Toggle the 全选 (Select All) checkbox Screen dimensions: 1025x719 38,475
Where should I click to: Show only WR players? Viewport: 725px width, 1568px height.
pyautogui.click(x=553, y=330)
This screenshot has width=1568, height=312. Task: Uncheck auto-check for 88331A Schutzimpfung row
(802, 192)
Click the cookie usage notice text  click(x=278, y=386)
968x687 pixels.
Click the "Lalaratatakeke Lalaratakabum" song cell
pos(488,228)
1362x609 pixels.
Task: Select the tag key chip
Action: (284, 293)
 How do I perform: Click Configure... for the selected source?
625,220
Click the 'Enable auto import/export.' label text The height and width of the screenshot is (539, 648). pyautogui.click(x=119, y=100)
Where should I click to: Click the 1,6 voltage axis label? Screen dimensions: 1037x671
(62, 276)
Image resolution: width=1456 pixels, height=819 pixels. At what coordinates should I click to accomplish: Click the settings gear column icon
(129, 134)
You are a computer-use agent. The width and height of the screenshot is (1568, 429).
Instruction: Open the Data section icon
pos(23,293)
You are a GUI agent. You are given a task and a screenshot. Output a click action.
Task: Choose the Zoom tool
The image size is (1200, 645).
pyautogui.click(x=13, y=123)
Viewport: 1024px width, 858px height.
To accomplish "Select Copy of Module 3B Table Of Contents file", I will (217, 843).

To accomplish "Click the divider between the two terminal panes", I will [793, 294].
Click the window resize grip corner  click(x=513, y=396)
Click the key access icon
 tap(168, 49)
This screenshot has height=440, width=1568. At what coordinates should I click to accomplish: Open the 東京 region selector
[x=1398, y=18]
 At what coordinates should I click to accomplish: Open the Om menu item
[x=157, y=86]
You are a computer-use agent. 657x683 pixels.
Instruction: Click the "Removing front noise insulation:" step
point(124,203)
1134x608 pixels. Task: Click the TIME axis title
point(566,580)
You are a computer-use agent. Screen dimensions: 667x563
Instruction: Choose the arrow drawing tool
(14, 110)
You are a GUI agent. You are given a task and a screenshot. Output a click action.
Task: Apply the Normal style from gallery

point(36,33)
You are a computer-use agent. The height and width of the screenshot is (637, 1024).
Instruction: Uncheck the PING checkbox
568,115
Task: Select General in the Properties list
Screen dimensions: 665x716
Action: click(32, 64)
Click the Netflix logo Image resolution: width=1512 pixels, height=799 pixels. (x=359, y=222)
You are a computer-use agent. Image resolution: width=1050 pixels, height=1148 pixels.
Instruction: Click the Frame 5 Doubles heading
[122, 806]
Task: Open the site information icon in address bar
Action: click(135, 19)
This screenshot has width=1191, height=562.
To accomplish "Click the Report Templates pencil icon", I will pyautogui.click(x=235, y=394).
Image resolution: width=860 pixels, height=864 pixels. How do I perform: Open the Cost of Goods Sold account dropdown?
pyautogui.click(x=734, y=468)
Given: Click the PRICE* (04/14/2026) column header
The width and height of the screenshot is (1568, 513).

------------------------------------------------------------------------

From the entries above, restate word for word the lines from the line containing "The image size is (1200, 645)." to the line containing "You are a computer-use agent. 657x683 pixels.", both ends included, and nothing more.

The image size is (1200, 645).
pyautogui.click(x=13, y=123)
Viewport: 1024px width, 858px height.
To accomplish "Select Copy of Module 3B Table Of Contents file", I will (217, 843).

To accomplish "Click the divider between the two terminal panes", I will [793, 294].
Click the window resize grip corner  click(x=513, y=396)
Click the key access icon
 tap(168, 49)
This screenshot has height=440, width=1568. At what coordinates should I click to accomplish: Open the 東京 region selector
[x=1398, y=18]
 At what coordinates should I click to accomplish: Open the Om menu item
[x=157, y=86]
You are a computer-use agent. 657x683 pixels.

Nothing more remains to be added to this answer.